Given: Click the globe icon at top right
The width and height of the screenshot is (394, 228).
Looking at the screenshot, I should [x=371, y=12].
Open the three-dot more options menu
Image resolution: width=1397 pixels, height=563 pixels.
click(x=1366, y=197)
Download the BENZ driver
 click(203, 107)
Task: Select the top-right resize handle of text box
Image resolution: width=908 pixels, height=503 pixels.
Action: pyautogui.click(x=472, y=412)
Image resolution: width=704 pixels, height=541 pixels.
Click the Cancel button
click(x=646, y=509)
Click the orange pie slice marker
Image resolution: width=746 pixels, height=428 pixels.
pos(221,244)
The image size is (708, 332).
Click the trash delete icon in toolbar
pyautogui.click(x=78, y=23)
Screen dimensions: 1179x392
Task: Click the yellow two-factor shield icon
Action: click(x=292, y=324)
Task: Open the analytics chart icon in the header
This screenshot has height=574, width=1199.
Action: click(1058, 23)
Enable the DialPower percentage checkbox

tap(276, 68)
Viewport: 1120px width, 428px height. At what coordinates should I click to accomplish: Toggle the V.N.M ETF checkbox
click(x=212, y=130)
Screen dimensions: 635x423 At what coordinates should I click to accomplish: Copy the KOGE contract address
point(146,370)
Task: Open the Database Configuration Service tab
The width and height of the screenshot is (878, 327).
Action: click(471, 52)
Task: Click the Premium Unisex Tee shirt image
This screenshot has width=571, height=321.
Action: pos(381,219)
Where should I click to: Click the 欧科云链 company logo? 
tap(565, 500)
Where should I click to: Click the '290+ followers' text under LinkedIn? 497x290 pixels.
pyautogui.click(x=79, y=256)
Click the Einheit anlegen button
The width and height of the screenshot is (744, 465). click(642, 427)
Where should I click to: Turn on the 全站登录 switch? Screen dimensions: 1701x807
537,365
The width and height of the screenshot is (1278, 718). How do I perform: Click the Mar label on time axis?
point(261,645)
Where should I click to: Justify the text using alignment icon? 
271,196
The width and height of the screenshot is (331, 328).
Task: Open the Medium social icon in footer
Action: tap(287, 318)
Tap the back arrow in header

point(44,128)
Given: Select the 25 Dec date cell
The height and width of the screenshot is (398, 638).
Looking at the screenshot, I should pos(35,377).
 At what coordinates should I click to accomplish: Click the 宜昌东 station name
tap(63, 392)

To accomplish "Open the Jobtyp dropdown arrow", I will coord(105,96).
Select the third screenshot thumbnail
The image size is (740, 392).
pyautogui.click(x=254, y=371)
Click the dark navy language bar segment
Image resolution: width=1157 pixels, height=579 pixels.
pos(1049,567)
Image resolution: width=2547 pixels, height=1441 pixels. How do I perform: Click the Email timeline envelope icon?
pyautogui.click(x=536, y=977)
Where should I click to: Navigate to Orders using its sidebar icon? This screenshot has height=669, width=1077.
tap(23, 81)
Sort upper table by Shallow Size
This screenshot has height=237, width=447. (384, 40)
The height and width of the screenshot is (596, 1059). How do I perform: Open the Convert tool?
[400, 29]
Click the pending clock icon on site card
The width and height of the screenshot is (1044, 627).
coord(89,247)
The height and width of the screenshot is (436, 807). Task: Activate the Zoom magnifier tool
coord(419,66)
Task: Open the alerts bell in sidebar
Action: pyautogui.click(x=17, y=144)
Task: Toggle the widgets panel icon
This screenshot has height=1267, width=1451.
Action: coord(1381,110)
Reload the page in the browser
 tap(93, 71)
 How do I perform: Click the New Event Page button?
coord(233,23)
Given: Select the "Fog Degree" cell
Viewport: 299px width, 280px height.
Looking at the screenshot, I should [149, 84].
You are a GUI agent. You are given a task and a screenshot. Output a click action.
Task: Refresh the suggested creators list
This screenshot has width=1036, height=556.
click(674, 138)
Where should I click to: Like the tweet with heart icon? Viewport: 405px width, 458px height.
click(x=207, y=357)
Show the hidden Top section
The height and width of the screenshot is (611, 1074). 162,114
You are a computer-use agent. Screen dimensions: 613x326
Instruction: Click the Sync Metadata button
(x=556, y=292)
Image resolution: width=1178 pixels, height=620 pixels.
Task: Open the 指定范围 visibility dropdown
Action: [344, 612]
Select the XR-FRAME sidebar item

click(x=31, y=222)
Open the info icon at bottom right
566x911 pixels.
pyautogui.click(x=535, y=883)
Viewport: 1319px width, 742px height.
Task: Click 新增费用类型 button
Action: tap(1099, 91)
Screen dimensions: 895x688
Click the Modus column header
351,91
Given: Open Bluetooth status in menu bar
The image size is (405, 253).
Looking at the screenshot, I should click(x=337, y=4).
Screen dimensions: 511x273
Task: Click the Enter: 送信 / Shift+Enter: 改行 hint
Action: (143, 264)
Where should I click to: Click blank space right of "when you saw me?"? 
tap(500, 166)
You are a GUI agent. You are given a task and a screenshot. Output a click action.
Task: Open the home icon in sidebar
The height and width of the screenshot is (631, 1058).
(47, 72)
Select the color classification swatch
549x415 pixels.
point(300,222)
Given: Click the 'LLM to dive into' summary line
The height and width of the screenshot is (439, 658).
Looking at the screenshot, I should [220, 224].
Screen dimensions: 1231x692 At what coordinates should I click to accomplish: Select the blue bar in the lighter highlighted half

___

**Directions:**
Transcribe every entry in the listing, word for word.

**Output:**
Given: Click the globe icon at top right
The width and height of the screenshot is (394, 228).
Looking at the screenshot, I should [x=371, y=12].
Open the three-dot more options menu
Image resolution: width=1397 pixels, height=563 pixels.
click(x=1366, y=197)
Download the BENZ driver
 click(203, 107)
Task: Select the top-right resize handle of text box
Image resolution: width=908 pixels, height=503 pixels.
Action: pyautogui.click(x=472, y=412)
Image resolution: width=704 pixels, height=541 pixels.
Click the Cancel button
click(x=646, y=509)
Click the orange pie slice marker
Image resolution: width=746 pixels, height=428 pixels.
pos(221,244)
The image size is (708, 332).
Click the trash delete icon in toolbar
pyautogui.click(x=78, y=23)
Screen dimensions: 1179x392
Task: Click the yellow two-factor shield icon
Action: click(x=292, y=324)
Task: Open the analytics chart icon in the header
This screenshot has height=574, width=1199.
Action: click(1058, 23)
Enable the DialPower percentage checkbox

tap(276, 68)
Viewport: 1120px width, 428px height. At what coordinates should I click to accomplish: Toggle the V.N.M ETF checkbox
click(x=212, y=130)
Screen dimensions: 635x423 At what coordinates should I click to accomplish: Copy the KOGE contract address
point(146,370)
Task: Open the Database Configuration Service tab
The width and height of the screenshot is (878, 327).
Action: click(471, 52)
Task: Click the Premium Unisex Tee shirt image
This screenshot has width=571, height=321.
Action: pos(381,219)
Where should I click to: Click the 欧科云链 company logo? 
tap(565, 500)
Where should I click to: Click the '290+ followers' text under LinkedIn? 497x290 pixels.
pyautogui.click(x=79, y=256)
Click the Einheit anlegen button
The width and height of the screenshot is (744, 465). click(642, 427)
Where should I click to: Turn on the 全站登录 switch? Screen dimensions: 1701x807
537,365
The width and height of the screenshot is (1278, 718). How do I perform: Click the Mar label on time axis?
point(261,645)
Where should I click to: Justify the text using alignment icon? 
271,196
The width and height of the screenshot is (331, 328).
Task: Open the Medium social icon in footer
Action: tap(287, 318)
Tap the back arrow in header

point(44,128)
Given: Select the 25 Dec date cell
The height and width of the screenshot is (398, 638).
Looking at the screenshot, I should pos(35,377).
 At what coordinates should I click to accomplish: Click the 宜昌东 station name
tap(63, 392)

To accomplish "Open the Jobtyp dropdown arrow", I will coord(105,96).
Select the third screenshot thumbnail
The image size is (740, 392).
pyautogui.click(x=254, y=371)
Click the dark navy language bar segment
Image resolution: width=1157 pixels, height=579 pixels.
pos(1049,567)
Image resolution: width=2547 pixels, height=1441 pixels. How do I perform: Click the Email timeline envelope icon?
pyautogui.click(x=536, y=977)
Where should I click to: Navigate to Orders using its sidebar icon? This screenshot has height=669, width=1077.
tap(23, 81)
Sort upper table by Shallow Size
This screenshot has height=237, width=447. (384, 40)
The height and width of the screenshot is (596, 1059). How do I perform: Open the Convert tool?
[400, 29]
Click the pending clock icon on site card
The width and height of the screenshot is (1044, 627).
coord(89,247)
The height and width of the screenshot is (436, 807). Task: Activate the Zoom magnifier tool
coord(419,66)
Task: Open the alerts bell in sidebar
Action: pyautogui.click(x=17, y=144)
Task: Toggle the widgets panel icon
This screenshot has height=1267, width=1451.
Action: coord(1381,110)
Reload the page in the browser
 tap(93, 71)
 How do I perform: Click the New Event Page button?
coord(233,23)
Given: Select the "Fog Degree" cell
Viewport: 299px width, 280px height.
Looking at the screenshot, I should [149, 84].
You are a GUI agent. You are given a task and a screenshot. Output a click action.
Task: Refresh the suggested creators list
This screenshot has width=1036, height=556.
click(674, 138)
Where should I click to: Like the tweet with heart icon? Viewport: 405px width, 458px height.
click(x=207, y=357)
Show the hidden Top section
The height and width of the screenshot is (611, 1074). 162,114
You are a computer-use agent. Screen dimensions: 613x326
Instruction: Click the Sync Metadata button
(x=556, y=292)
Image resolution: width=1178 pixels, height=620 pixels.
Task: Open the 指定范围 visibility dropdown
Action: [344, 612]
Select the XR-FRAME sidebar item

click(x=31, y=222)
Open the info icon at bottom right
566x911 pixels.
pyautogui.click(x=535, y=883)
Viewport: 1319px width, 742px height.
Task: Click 新增费用类型 button
Action: tap(1099, 91)
Screen dimensions: 895x688
Click the Modus column header
351,91
Given: Open Bluetooth status in menu bar
The image size is (405, 253).
Looking at the screenshot, I should click(x=337, y=4).
Screen dimensions: 511x273
Task: Click the Enter: 送信 / Shift+Enter: 改行 hint
Action: (143, 264)
Where should I click to: Click blank space right of "when you saw me?"? 
tap(500, 166)
You are a GUI agent. You are given a task and a screenshot. Output a click action.
Task: Open the home icon in sidebar
The height and width of the screenshot is (631, 1058).
(47, 72)
Select the color classification swatch
549x415 pixels.
point(300,222)
Given: Click the 'LLM to dive into' summary line
The height and width of the screenshot is (439, 658).
Looking at the screenshot, I should [220, 224].
Screen dimensions: 1231x692 At what coordinates should I click to accomplish: Select the blue bar in the lighter highlighted half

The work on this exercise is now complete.